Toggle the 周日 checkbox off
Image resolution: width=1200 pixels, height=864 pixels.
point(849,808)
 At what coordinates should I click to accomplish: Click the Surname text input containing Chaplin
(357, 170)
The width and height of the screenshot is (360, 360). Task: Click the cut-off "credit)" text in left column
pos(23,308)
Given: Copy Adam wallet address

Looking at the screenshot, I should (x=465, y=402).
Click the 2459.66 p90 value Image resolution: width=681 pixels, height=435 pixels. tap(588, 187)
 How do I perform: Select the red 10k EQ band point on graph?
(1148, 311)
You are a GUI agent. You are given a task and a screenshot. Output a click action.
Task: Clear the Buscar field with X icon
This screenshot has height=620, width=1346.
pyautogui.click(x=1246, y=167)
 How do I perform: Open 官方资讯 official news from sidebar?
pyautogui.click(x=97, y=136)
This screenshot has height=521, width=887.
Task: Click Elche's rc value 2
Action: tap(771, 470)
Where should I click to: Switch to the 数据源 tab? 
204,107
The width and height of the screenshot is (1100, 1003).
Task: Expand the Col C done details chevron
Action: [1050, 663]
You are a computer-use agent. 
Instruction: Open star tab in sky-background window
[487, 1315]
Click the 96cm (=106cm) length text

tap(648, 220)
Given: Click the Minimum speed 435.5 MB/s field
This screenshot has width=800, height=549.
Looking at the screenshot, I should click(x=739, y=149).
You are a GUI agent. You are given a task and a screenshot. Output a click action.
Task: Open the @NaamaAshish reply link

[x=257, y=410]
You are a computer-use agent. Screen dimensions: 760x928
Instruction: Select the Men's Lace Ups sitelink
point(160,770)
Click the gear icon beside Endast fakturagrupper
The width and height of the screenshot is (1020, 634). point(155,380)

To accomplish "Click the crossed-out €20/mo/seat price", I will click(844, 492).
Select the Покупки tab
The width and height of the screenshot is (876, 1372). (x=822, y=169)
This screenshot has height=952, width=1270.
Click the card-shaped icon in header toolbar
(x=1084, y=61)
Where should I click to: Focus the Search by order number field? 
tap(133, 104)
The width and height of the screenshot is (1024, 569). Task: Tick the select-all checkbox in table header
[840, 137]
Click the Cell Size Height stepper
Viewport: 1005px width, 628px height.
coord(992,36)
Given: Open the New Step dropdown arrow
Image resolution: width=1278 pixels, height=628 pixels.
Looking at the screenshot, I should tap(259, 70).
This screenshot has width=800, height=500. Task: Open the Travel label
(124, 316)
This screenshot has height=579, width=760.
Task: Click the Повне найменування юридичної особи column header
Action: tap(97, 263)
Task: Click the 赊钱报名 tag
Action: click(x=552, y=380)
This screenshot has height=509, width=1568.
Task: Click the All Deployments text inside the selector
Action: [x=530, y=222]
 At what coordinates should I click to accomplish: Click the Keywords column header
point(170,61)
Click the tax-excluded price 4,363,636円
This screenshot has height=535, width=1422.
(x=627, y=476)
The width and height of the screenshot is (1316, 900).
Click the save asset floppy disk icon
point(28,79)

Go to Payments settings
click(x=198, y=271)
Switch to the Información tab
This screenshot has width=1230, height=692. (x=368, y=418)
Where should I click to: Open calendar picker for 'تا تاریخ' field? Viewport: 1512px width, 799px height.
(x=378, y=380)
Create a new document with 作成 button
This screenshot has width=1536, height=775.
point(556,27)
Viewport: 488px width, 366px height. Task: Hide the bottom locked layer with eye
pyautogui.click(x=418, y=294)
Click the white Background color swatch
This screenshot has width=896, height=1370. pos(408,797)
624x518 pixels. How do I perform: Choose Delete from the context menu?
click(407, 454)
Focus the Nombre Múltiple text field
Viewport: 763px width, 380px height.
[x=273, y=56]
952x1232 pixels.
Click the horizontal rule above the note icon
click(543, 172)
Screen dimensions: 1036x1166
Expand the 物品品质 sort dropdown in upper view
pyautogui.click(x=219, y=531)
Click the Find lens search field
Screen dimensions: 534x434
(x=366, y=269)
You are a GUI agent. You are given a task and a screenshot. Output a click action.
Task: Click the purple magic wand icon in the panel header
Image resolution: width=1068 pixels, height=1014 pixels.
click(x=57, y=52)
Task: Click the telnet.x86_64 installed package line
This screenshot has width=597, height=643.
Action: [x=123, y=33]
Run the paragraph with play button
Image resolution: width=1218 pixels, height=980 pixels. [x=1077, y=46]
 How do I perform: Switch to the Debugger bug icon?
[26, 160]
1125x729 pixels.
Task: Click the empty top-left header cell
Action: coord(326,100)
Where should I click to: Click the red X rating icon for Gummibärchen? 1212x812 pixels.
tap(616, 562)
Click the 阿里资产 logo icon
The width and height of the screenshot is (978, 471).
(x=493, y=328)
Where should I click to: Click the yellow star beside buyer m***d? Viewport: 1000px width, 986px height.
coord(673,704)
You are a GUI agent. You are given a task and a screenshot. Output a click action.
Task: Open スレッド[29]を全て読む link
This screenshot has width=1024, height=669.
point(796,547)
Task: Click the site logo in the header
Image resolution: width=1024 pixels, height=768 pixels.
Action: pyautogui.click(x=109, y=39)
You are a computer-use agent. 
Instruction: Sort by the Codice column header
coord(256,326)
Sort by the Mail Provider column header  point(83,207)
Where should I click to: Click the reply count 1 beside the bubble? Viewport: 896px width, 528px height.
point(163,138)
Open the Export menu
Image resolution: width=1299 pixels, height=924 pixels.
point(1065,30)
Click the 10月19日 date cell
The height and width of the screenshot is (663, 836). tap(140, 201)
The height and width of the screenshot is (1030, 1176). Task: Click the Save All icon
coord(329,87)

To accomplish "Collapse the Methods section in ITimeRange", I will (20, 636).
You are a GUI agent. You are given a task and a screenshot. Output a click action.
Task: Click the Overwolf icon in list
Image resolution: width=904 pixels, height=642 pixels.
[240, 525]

WHAT TO DO ::
Copy the entries exactly as they appear.

SOLUTION ::
Toggle the 周日 checkbox off
Image resolution: width=1200 pixels, height=864 pixels.
point(849,808)
 At what coordinates should I click to accomplish: Click the Surname text input containing Chaplin
(357, 170)
The width and height of the screenshot is (360, 360). Task: Click the cut-off "credit)" text in left column
pos(23,308)
Given: Copy Adam wallet address

Looking at the screenshot, I should (x=465, y=402).
Click the 2459.66 p90 value Image resolution: width=681 pixels, height=435 pixels. tap(588, 187)
 How do I perform: Select the red 10k EQ band point on graph?
(1148, 311)
You are a GUI agent. You are given a task and a screenshot. Output a click action.
Task: Clear the Buscar field with X icon
This screenshot has height=620, width=1346.
pyautogui.click(x=1246, y=167)
 How do I perform: Open 官方资讯 official news from sidebar?
pyautogui.click(x=97, y=136)
This screenshot has height=521, width=887.
Task: Click Elche's rc value 2
Action: tap(771, 470)
Where should I click to: Switch to the 数据源 tab? 
204,107
The width and height of the screenshot is (1100, 1003).
Task: Expand the Col C done details chevron
Action: [1050, 663]
You are a computer-use agent. 
Instruction: Open star tab in sky-background window
[487, 1315]
Click the 96cm (=106cm) length text

tap(648, 220)
Given: Click the Minimum speed 435.5 MB/s field
This screenshot has width=800, height=549.
Looking at the screenshot, I should click(x=739, y=149).
You are a GUI agent. You are given a task and a screenshot. Output a click action.
Task: Open the @NaamaAshish reply link

[x=257, y=410]
You are a computer-use agent. Screen dimensions: 760x928
Instruction: Select the Men's Lace Ups sitelink
point(160,770)
Click the gear icon beside Endast fakturagrupper
The width and height of the screenshot is (1020, 634). point(155,380)

To accomplish "Click the crossed-out €20/mo/seat price", I will click(844, 492).
Select the Покупки tab
The width and height of the screenshot is (876, 1372). (x=822, y=169)
This screenshot has height=952, width=1270.
Click the card-shaped icon in header toolbar
(x=1084, y=61)
Where should I click to: Focus the Search by order number field? 
tap(133, 104)
The width and height of the screenshot is (1024, 569). Task: Tick the select-all checkbox in table header
[840, 137]
Click the Cell Size Height stepper
Viewport: 1005px width, 628px height.
coord(992,36)
Given: Open the New Step dropdown arrow
Image resolution: width=1278 pixels, height=628 pixels.
Looking at the screenshot, I should tap(259, 70).
This screenshot has width=800, height=500. Task: Open the Travel label
(124, 316)
This screenshot has height=579, width=760.
Task: Click the Повне найменування юридичної особи column header
Action: tap(97, 263)
Task: Click the 赊钱报名 tag
Action: click(x=552, y=380)
This screenshot has height=509, width=1568.
Task: Click the All Deployments text inside the selector
Action: [x=530, y=222]
 At what coordinates should I click to accomplish: Click the Keywords column header
point(170,61)
Click the tax-excluded price 4,363,636円
This screenshot has height=535, width=1422.
(x=627, y=476)
The width and height of the screenshot is (1316, 900).
Click the save asset floppy disk icon
point(28,79)

Go to Payments settings
click(x=198, y=271)
Switch to the Información tab
This screenshot has width=1230, height=692. (x=368, y=418)
Where should I click to: Open calendar picker for 'تا تاریخ' field? Viewport: 1512px width, 799px height.
(x=378, y=380)
Create a new document with 作成 button
This screenshot has width=1536, height=775.
point(556,27)
Viewport: 488px width, 366px height. Task: Hide the bottom locked layer with eye
pyautogui.click(x=418, y=294)
Click the white Background color swatch
This screenshot has width=896, height=1370. pos(408,797)
624x518 pixels. How do I perform: Choose Delete from the context menu?
click(407, 454)
Focus the Nombre Múltiple text field
Viewport: 763px width, 380px height.
[x=273, y=56]
952x1232 pixels.
Click the horizontal rule above the note icon
click(543, 172)
Screen dimensions: 1036x1166
Expand the 物品品质 sort dropdown in upper view
pyautogui.click(x=219, y=531)
Click the Find lens search field
Screen dimensions: 534x434
(x=366, y=269)
You are a GUI agent. You are given a task and a screenshot. Output a click action.
Task: Click the purple magic wand icon in the panel header
Image resolution: width=1068 pixels, height=1014 pixels.
click(x=57, y=52)
Task: Click the telnet.x86_64 installed package line
This screenshot has width=597, height=643.
Action: [x=123, y=33]
Run the paragraph with play button
Image resolution: width=1218 pixels, height=980 pixels. [x=1077, y=46]
 How do I perform: Switch to the Debugger bug icon?
[26, 160]
1125x729 pixels.
Task: Click the empty top-left header cell
Action: coord(326,100)
Where should I click to: Click the red X rating icon for Gummibärchen? 1212x812 pixels.
tap(616, 562)
Click the 阿里资产 logo icon
The width and height of the screenshot is (978, 471).
(x=493, y=328)
Where should I click to: Click the yellow star beside buyer m***d? Viewport: 1000px width, 986px height.
coord(673,704)
You are a GUI agent. You are given a task and a screenshot. Output a click action.
Task: Open スレッド[29]を全て読む link
This screenshot has width=1024, height=669.
point(796,547)
Task: Click the site logo in the header
Image resolution: width=1024 pixels, height=768 pixels.
Action: pyautogui.click(x=109, y=39)
You are a computer-use agent. 
Instruction: Sort by the Codice column header
coord(256,326)
Sort by the Mail Provider column header  point(83,207)
Where should I click to: Click the reply count 1 beside the bubble? Viewport: 896px width, 528px height.
point(163,138)
Open the Export menu
Image resolution: width=1299 pixels, height=924 pixels.
point(1065,30)
Click the 10月19日 date cell
The height and width of the screenshot is (663, 836). tap(140, 201)
The height and width of the screenshot is (1030, 1176). Task: Click the Save All icon
coord(329,87)

To accomplish "Collapse the Methods section in ITimeRange", I will (20, 636).
You are a GUI agent. You are given a task and a screenshot. Output a click action.
Task: Click the Overwolf icon in list
Image resolution: width=904 pixels, height=642 pixels.
[240, 525]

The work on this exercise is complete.